Review of The Pit by 5space
25 March 2025
This review contains spoilers!
12 - The Pit
This is definitely the worst-written prose I’ve seen from the VNAs so far, and I have the least to say about it. There’s nothing offensive in this one like Timewyrm: Genesys, but some sections made me laugh with how inept they were, with the short, choppy sentences often deflating any kind of emotion Penswick was trying to invoke.

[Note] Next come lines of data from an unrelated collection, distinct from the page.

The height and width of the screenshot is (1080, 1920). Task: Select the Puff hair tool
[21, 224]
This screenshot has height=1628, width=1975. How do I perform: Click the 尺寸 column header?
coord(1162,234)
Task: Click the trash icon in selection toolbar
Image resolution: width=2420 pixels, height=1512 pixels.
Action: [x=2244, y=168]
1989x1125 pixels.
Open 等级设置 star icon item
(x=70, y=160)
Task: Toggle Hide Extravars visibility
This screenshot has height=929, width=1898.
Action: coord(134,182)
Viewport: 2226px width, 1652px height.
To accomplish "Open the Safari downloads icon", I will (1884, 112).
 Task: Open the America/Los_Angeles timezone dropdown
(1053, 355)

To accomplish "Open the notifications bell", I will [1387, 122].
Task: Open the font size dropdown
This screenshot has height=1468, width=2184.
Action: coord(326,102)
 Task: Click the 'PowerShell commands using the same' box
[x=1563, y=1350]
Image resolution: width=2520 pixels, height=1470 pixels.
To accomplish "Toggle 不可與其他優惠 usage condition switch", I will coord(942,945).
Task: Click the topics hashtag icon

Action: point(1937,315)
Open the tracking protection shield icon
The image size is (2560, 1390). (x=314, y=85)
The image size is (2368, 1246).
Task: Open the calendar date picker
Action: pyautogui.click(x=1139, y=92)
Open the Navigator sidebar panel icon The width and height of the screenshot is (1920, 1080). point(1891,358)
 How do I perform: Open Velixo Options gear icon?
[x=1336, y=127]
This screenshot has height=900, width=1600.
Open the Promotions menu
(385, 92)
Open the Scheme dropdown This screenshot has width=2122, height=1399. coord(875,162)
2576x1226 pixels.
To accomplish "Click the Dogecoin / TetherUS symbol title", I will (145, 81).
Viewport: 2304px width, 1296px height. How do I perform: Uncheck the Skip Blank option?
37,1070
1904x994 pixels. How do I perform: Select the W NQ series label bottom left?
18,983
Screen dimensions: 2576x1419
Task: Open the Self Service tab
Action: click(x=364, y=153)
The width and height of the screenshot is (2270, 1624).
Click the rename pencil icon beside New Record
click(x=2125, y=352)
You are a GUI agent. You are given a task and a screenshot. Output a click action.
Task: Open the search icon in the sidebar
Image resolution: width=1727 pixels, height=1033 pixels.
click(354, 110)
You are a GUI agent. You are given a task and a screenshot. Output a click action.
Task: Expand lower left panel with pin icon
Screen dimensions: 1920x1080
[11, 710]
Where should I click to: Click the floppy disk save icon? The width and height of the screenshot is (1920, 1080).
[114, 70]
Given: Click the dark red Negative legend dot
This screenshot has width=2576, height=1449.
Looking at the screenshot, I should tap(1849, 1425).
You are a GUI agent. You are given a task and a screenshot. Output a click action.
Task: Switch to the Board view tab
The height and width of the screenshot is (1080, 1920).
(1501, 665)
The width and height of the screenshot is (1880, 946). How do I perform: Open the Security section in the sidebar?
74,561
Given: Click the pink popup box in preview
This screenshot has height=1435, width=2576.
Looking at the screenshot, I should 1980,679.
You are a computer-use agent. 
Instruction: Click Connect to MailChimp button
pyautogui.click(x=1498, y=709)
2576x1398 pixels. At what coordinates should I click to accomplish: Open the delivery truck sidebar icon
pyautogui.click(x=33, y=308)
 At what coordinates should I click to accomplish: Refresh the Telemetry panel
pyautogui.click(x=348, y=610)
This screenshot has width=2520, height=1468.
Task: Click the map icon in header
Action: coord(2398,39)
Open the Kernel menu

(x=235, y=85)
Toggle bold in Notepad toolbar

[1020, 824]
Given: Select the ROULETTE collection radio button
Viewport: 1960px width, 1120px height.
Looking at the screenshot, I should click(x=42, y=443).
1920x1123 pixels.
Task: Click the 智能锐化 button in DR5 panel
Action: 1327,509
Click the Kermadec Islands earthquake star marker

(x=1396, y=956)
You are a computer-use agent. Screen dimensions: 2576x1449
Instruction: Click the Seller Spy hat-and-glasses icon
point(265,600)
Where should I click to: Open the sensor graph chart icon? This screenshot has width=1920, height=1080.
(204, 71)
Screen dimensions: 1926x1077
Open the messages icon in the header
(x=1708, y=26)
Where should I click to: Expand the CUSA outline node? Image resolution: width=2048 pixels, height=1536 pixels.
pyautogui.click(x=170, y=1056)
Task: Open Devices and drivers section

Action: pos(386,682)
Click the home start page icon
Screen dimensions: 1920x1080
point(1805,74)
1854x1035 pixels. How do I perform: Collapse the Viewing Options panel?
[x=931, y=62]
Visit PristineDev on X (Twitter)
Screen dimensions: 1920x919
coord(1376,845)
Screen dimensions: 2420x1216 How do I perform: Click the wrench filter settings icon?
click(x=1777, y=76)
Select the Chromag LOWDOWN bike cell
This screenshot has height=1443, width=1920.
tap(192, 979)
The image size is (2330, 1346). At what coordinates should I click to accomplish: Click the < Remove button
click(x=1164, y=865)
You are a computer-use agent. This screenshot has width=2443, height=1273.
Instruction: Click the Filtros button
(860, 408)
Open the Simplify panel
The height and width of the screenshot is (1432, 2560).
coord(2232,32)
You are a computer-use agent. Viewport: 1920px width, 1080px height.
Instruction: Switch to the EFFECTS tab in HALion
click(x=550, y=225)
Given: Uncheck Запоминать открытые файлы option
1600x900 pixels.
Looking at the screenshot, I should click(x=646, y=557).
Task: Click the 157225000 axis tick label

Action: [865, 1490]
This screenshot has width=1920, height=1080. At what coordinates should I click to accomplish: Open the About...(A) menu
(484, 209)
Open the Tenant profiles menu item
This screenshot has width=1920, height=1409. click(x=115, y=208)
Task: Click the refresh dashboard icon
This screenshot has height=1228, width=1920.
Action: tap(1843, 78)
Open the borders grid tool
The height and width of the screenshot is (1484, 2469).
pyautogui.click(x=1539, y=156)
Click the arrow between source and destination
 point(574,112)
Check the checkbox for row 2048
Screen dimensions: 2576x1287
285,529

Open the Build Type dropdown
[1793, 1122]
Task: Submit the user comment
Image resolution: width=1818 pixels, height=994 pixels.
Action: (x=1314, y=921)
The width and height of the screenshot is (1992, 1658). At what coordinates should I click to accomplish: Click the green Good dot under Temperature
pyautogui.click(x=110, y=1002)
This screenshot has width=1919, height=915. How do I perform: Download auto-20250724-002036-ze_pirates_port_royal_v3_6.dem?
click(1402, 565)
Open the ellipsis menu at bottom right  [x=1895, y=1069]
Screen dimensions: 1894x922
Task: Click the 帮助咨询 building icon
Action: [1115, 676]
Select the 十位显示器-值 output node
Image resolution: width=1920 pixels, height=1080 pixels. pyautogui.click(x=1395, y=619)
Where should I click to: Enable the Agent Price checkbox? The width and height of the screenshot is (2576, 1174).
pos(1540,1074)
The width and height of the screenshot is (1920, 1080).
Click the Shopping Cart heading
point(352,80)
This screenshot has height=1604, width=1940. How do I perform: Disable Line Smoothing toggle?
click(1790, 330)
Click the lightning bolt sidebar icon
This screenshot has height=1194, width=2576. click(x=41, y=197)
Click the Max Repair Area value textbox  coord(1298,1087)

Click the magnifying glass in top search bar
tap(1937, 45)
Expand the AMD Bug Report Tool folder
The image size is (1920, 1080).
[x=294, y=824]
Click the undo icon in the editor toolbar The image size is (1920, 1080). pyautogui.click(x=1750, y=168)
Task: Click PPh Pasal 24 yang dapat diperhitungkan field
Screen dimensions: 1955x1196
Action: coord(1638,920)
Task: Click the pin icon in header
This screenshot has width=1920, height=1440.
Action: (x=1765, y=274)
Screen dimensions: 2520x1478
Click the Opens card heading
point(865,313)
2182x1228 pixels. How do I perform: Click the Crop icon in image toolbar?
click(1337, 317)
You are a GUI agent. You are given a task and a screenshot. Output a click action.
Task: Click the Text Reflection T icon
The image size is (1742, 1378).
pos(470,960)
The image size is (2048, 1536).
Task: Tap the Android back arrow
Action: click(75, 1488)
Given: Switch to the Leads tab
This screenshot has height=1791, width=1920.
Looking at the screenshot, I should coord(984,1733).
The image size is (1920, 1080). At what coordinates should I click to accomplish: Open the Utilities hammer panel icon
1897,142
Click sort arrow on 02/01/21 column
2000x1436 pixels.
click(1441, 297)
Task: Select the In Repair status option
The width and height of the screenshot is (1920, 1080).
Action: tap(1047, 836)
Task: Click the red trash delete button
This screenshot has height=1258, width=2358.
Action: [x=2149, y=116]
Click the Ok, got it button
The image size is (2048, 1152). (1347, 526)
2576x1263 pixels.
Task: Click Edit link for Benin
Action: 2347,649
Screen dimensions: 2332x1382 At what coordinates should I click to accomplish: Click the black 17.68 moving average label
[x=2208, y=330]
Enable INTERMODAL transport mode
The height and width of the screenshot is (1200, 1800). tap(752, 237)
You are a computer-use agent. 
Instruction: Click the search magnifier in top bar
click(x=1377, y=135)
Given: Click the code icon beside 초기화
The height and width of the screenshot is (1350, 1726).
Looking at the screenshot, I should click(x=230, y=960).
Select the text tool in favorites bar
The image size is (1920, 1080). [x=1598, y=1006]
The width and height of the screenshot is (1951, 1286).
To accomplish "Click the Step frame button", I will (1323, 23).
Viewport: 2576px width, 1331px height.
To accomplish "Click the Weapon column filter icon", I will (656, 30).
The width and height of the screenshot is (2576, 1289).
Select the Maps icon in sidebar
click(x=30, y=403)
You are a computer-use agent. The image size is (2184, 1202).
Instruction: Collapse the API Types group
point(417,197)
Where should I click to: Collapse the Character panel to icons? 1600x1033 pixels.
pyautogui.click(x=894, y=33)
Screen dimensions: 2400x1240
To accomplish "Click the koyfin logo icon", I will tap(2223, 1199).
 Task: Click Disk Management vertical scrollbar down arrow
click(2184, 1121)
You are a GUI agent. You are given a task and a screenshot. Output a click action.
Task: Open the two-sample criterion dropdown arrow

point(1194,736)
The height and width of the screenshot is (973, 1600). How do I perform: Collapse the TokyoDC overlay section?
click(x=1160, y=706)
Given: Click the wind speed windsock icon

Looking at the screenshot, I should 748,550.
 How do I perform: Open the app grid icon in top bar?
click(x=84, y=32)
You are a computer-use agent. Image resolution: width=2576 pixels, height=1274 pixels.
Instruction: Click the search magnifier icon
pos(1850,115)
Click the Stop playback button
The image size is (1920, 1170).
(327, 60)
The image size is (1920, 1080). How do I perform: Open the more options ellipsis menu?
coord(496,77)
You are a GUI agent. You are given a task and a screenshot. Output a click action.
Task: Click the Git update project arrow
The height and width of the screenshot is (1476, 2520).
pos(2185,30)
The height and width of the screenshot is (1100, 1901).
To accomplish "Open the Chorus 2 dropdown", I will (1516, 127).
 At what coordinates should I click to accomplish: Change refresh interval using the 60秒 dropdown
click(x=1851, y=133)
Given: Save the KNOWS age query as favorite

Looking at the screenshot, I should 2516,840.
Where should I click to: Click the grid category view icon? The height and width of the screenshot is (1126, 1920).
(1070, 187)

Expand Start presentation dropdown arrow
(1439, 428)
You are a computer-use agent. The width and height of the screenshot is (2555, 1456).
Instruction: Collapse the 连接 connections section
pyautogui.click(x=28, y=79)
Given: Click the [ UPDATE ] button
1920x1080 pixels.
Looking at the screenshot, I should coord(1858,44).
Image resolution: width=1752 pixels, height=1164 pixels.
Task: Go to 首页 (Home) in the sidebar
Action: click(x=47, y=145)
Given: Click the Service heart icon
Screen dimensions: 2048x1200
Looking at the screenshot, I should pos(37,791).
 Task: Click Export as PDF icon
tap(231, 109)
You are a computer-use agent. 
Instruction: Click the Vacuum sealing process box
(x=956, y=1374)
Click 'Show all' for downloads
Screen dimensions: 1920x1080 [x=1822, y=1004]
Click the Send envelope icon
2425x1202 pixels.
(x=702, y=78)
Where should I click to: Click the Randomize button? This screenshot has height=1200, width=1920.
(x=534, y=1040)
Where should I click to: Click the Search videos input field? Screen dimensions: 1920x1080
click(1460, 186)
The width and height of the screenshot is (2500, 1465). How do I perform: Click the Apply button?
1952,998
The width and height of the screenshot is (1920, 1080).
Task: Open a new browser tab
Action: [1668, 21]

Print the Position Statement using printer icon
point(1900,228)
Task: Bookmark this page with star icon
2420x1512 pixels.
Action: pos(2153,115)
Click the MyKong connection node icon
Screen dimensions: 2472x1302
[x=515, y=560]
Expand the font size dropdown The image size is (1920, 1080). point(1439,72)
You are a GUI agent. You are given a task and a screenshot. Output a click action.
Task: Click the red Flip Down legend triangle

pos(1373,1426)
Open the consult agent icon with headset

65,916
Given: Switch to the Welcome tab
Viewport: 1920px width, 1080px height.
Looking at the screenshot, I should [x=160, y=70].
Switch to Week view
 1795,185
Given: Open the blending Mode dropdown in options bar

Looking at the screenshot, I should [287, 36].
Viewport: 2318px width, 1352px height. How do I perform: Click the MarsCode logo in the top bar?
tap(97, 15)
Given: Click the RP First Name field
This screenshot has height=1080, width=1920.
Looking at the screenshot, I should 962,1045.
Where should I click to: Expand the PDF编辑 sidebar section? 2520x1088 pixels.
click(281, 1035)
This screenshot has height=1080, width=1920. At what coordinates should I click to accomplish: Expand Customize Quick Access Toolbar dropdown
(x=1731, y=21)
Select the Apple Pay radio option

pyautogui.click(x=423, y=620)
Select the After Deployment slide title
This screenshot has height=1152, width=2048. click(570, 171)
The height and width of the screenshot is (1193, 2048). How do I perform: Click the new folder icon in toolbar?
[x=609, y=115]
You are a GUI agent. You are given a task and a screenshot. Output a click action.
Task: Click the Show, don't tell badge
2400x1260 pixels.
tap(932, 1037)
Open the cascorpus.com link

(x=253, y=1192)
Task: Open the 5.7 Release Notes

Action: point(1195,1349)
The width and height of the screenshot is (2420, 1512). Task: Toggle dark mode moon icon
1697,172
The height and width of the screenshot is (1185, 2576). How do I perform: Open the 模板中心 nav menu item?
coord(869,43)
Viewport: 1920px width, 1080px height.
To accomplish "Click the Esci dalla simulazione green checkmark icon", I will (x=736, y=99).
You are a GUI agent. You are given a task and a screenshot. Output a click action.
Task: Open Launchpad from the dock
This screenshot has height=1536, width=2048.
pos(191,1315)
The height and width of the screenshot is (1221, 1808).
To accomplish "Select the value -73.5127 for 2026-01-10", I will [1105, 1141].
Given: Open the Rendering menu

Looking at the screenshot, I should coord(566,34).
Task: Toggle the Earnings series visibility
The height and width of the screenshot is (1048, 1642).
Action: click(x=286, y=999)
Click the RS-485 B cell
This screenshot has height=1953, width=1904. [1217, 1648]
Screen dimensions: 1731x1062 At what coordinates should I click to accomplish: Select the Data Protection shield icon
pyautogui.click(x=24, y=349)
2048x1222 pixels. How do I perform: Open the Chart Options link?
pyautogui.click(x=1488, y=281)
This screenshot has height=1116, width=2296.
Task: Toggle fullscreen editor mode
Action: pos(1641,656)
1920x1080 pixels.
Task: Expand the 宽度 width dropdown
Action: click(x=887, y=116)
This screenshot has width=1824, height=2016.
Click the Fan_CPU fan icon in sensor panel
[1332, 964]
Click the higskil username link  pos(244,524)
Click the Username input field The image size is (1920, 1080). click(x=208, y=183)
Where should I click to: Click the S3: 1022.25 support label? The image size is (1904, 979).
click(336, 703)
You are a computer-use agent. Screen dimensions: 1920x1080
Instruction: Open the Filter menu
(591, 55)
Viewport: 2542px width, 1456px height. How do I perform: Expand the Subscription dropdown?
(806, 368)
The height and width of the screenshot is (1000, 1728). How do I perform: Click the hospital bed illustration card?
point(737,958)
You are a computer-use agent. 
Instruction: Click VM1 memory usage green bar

To kick off this adventure, Benny asks the Doctor if she can visit the Seven Planets, which mysteriously disappeared before she was born. The duo are quickly plunged into a scattered narrative featuring a group of androids, two shapeshifters, a nuclear weapon nicknamed Pandora’s Box, and an offbeat political drama. None of these plot threads really go anywhere, and none feature the Doctor, who is plunged into a hellish underworld for most of the story. There, he meets 19th century poet William Blake, who travels with him to Victorian London and present-day Wiltshire. The parts with the Doctor and Blake are by far the most entertaining sections of this book, but they’re few and far between. Most of the story focuses on Bernice’s escapades with the androids, and on the characters Carlson, Brown, and Kopyion as they investigate a series of murders. At the end of the story, the Doctor re-emerges and is captured by Kopyion, who reveals himself to be a figure from Gallifreyan history. The Seven Planets were the site of a conflict involving the Yssgaroth (or the Great Vampires), and Kopyion detonates Pandora’s Box to ensure that the gateway to their dimension remains closed. Benny is left shaken, questioning the Doctor’s refusal to interfere. This ending would be emotionally powerful if it was written well, but unfortunately it just... isn’t.
The Pit is very skippable for anyone who isn’t a completionist; on top of the poor prose, it is so overstuffed with half-baked plot threads that I considered moving on to Deceit halfway through. I can’t be too angry about it, though; from what I can tell, Neil Penswick never wrote for Doctor Who again, and has spent his life working in child protective services and as a social worker, and he seems like a lovely man. To quote The Pit itself: “Things didn't seem to matter anymore. He thought about the words in the Book. Just words.” Time to move on.